Maternal Blood DNA Methylation during Pregnancy and Autism Observational Scale for Infants (AOSI) Score at 12-Months in the Early Autism Risk Longitudinal Investigation (EARLI)

Background: Genetic, environmental, and parental demographic factors confer risk of autism spectrum disorders (ASD) through incompletely characterized mechanisms. Epigenetic status represents the intersection of these factors and previous work has shown DNA methylation differences comparing individuals affected with ASD to controls.  Maternal genome-wide DNA methylation during pregnancy has not yet been compared with prospective offspring ASD risk.

Objectives:   To test the association between maternal pregnancy whole blood DNA methylation and offspring scores on the 12-month Autism Observational Scale for Infants (AOSI) scale.
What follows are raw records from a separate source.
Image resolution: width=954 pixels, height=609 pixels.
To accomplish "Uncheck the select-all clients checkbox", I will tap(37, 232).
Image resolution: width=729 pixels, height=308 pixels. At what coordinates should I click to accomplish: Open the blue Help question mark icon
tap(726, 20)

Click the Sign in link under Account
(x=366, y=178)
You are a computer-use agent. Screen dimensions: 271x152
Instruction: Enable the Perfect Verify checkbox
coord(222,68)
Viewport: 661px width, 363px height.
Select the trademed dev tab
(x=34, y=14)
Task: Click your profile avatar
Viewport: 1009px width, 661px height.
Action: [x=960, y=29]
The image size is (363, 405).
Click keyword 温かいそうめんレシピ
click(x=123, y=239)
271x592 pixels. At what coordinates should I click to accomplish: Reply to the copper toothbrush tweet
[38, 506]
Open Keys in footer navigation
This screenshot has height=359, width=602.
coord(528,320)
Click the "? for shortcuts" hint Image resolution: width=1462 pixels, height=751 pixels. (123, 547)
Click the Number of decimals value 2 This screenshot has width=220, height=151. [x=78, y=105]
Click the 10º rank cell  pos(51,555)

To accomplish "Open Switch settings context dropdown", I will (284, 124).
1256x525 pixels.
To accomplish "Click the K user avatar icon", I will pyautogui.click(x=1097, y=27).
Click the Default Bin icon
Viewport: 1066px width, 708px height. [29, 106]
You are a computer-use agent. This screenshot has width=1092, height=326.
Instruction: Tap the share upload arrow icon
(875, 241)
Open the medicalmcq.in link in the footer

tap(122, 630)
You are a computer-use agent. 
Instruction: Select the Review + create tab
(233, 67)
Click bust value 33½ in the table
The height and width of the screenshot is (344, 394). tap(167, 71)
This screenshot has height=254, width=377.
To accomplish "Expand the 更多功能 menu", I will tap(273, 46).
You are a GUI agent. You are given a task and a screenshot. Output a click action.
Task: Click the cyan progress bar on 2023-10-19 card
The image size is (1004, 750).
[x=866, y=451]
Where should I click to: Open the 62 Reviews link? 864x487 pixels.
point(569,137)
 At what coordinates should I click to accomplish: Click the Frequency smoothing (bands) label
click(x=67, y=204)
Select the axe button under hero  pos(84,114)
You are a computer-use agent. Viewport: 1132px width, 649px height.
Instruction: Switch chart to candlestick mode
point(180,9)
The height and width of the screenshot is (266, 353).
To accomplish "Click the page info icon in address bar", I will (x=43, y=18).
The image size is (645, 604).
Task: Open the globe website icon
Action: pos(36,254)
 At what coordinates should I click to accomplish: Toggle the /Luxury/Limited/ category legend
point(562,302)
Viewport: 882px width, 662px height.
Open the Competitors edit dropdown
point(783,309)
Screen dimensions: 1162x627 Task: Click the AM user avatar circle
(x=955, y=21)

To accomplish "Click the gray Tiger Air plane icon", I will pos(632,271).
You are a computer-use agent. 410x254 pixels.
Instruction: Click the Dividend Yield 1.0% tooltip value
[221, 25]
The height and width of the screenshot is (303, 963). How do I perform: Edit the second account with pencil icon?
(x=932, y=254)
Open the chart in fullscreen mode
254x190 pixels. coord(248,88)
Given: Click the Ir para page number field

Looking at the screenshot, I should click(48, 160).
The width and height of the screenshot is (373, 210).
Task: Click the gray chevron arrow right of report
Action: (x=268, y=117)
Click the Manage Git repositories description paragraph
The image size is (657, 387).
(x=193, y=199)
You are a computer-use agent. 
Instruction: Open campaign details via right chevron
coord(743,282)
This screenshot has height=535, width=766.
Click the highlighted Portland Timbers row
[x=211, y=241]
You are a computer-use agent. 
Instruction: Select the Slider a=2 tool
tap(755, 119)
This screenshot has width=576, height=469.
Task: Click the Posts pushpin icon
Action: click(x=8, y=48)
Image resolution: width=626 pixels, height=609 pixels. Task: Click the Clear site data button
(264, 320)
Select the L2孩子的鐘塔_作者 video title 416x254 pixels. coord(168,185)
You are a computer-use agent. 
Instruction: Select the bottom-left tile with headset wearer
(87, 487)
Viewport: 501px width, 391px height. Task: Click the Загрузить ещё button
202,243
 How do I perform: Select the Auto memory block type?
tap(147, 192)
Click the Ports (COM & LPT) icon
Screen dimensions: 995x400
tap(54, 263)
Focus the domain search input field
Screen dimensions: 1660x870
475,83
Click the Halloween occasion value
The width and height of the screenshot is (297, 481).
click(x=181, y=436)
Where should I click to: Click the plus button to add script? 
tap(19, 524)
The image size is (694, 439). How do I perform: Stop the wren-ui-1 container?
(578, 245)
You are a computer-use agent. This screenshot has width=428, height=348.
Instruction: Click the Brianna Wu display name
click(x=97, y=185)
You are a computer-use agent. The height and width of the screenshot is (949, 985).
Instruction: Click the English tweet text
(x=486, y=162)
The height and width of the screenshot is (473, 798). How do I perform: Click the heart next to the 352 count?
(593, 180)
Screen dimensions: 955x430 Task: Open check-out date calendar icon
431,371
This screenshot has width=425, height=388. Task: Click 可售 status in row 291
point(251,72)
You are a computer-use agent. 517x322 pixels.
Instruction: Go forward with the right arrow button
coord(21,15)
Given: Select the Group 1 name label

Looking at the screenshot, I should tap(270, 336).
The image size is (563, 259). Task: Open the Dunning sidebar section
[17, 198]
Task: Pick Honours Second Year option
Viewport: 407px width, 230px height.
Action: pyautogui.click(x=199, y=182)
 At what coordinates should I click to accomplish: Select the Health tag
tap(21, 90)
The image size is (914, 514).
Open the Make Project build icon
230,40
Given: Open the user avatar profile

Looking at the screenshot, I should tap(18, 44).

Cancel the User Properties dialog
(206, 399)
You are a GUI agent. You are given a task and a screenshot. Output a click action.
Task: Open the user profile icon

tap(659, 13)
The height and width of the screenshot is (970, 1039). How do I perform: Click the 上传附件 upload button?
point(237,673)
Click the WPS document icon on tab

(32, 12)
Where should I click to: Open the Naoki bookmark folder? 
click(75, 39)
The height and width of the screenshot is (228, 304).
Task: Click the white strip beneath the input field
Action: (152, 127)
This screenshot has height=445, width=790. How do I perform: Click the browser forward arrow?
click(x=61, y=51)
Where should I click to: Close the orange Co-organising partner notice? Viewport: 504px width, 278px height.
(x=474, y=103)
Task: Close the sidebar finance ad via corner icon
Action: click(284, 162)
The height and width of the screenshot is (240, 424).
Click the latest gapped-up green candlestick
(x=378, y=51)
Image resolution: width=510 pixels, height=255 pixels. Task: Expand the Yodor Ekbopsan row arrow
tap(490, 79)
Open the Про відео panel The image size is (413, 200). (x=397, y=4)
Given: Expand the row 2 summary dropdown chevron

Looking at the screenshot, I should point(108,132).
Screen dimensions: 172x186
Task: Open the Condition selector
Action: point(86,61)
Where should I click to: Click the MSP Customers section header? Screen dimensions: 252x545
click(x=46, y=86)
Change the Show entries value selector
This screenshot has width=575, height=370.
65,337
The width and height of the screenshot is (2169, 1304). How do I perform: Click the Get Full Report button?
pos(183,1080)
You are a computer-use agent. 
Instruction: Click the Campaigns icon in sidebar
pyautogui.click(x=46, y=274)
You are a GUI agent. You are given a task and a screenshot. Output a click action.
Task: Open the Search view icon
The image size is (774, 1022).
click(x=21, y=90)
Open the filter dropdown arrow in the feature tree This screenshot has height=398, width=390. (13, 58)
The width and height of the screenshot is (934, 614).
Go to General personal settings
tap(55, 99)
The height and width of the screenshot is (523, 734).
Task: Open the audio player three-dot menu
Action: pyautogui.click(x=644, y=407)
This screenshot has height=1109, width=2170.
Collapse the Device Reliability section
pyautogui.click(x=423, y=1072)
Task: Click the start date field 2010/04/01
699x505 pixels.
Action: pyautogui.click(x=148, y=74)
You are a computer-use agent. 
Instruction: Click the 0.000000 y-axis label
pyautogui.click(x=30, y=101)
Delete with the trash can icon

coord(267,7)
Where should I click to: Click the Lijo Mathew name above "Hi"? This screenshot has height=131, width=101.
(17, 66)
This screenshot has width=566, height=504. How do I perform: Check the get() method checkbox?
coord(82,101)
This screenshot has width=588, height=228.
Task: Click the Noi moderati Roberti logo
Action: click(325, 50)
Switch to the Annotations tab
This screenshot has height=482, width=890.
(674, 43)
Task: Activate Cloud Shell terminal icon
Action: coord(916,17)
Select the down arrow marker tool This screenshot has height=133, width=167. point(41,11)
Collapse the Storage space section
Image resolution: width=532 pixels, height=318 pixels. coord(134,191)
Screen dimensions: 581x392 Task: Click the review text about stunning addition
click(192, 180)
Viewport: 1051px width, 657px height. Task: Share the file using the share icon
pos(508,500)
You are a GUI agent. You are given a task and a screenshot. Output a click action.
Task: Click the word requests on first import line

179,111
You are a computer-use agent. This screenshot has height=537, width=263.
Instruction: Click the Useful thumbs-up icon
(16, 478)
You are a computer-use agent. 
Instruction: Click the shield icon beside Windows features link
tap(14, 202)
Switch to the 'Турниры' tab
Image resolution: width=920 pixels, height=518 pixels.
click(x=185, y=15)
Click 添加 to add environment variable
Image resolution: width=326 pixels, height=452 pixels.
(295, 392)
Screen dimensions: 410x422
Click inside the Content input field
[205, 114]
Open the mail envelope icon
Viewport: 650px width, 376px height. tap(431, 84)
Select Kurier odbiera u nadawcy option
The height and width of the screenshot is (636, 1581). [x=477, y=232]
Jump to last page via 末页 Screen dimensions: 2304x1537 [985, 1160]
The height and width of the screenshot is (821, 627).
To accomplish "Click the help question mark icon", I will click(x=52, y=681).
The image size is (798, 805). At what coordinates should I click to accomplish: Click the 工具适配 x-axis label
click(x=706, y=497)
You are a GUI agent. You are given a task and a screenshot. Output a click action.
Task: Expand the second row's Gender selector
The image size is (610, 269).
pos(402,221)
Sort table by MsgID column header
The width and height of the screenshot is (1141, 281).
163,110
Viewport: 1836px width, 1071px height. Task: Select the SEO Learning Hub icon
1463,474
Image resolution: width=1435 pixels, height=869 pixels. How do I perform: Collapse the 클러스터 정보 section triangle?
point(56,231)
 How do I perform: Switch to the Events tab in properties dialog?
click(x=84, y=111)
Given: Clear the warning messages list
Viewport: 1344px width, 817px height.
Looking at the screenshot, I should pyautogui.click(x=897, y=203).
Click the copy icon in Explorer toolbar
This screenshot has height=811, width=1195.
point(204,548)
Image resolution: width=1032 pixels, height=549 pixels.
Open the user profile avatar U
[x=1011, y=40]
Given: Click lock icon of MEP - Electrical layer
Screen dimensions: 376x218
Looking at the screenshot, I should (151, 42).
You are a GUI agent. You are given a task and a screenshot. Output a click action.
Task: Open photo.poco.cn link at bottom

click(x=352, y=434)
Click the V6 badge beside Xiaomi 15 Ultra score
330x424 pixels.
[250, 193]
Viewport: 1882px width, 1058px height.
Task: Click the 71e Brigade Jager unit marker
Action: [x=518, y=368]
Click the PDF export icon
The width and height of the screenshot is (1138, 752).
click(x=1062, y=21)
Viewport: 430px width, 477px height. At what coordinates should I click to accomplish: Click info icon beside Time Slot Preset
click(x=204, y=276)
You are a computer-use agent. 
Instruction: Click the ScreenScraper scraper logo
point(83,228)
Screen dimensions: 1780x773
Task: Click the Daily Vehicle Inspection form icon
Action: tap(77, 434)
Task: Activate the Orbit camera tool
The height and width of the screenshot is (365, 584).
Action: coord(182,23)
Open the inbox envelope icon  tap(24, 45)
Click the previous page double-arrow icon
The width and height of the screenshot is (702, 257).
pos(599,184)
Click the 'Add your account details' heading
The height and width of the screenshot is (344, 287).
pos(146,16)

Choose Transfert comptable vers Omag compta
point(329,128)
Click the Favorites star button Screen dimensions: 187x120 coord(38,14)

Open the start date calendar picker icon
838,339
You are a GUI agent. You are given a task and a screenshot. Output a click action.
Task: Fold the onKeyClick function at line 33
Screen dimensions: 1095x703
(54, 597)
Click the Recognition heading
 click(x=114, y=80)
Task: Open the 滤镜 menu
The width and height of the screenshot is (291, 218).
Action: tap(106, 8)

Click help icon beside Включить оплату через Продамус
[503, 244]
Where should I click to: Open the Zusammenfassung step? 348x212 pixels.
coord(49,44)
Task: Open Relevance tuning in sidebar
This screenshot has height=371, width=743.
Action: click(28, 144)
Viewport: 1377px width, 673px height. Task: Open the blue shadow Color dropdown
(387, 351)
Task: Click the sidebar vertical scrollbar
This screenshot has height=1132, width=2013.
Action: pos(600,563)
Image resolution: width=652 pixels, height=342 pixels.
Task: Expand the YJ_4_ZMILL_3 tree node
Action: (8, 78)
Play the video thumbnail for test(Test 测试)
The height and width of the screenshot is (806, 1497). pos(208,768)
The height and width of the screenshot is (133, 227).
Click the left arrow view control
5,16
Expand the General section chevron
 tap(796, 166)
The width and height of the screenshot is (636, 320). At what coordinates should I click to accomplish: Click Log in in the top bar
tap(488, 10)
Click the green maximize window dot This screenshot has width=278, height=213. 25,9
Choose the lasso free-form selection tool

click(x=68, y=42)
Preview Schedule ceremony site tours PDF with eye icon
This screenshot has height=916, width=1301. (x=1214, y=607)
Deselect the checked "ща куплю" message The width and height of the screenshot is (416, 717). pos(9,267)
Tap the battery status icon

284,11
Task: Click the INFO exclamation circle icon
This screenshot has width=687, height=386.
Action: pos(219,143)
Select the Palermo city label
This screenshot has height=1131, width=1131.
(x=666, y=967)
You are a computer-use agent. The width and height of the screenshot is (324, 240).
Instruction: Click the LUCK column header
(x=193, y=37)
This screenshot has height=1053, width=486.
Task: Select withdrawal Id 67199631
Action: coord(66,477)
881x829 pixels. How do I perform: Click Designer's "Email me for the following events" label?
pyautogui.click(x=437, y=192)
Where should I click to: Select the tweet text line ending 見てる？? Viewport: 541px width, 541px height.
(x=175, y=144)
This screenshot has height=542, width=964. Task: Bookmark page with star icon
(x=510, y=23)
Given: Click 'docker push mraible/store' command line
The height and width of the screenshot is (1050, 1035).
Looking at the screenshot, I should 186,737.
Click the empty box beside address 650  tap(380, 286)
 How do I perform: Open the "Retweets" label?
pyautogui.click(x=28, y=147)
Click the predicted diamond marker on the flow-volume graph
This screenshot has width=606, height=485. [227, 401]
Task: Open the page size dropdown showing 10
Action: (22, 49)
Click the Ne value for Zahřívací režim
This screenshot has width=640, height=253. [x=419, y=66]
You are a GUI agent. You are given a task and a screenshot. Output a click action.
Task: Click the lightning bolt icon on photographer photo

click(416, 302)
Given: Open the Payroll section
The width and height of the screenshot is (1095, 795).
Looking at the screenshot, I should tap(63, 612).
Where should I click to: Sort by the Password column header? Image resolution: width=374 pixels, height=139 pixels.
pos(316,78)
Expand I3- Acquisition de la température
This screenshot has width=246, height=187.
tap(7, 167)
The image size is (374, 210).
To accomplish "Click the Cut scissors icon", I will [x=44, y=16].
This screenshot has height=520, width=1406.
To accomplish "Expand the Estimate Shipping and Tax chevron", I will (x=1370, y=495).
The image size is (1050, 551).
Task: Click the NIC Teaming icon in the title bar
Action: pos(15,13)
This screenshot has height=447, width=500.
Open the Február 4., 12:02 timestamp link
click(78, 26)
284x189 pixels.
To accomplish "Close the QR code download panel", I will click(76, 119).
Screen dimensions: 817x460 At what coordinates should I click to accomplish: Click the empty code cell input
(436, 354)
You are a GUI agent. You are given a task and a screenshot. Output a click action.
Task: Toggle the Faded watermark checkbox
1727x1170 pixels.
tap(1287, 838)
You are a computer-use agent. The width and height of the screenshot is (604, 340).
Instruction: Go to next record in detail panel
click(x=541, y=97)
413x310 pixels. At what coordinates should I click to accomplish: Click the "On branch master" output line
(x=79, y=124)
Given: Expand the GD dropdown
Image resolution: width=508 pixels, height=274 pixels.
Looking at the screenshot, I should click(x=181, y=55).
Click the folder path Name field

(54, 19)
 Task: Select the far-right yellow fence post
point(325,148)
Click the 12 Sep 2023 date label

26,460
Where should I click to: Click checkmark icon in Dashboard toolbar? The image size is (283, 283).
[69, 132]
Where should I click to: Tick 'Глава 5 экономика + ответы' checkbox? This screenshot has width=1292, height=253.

Methods: In an ASD-enriched birth cohort, the Early Autism Risk Longitudinal Investigation (EARLI), genome-wide maternal pregnancy blood DNA methylation was measured using two complementary techniques: comprehensive high-throughput arrays for relative methylation (CHARM) and the Illumina Infinium 450k HumanMethylation array. Multivariable linear regression was used to test the association between percent methylation and offspring log transformed 12-month AOSI score (ln(AOSI+1)), adjusting for cell composition, laboratory batch, maternal age, and race.  Due to differences in probe density between the methods, CHARM data was used to test for differentially methylated regions and 450k array data was used to identify differentially methylated single CpG sites.  As a secondary analysis, we also tested AOSI as a dichotomous variable predicting ASD risk (AOSI < 7 vs. AOSI >=7).  We tested for enrichment of locations of DNA methylation differences in gene ontology biological processes as well as autism-associated genes in the Simons Foundation Autism Research Initiative (SFARI) autism-related database.

Results: Paired maternal 450k DNA methylation data from any time during pregnancy and 12-month offspring AOSI scores were available on 79 EARLI families.  Infant scores ranged from 0-20 (mean(SD)=5.4(4.8)). Across 450k array single-site models from 485,512 CpGs, we observed a lambda genomic inflation factor of 1.06 and top statistically significant CpG sites associated with offspring AOSI scores overlapped previously identified ASD genetic risk loci.  CHARM data from over 2.1 million probes linked with AOSI scores were available from up to 4 repeated visits per mom (V1, n=77; V2, n=76; V3, n=59; V4, n=16), which are now being used to characterize any longitudinal trajectories of ASD-associated maternal DNA methylation differences.

Conclusions: We identified genomic locations of DNA methylation sites measured in maternal pregnancy blood that are associated with ASD-related phenotype at 12-months.  These appear to be enriched for genes already implicated in ASD risk through traditional genetic associations and thus may provide further insight about the role of maternal genetic and epigenetic influences on the biology of ASD risk. Further work is needed, including replication in additional populations and model organisms, to clarify ASD mechanisms or the potential role of maternal DNA methylation as a risk biomarker.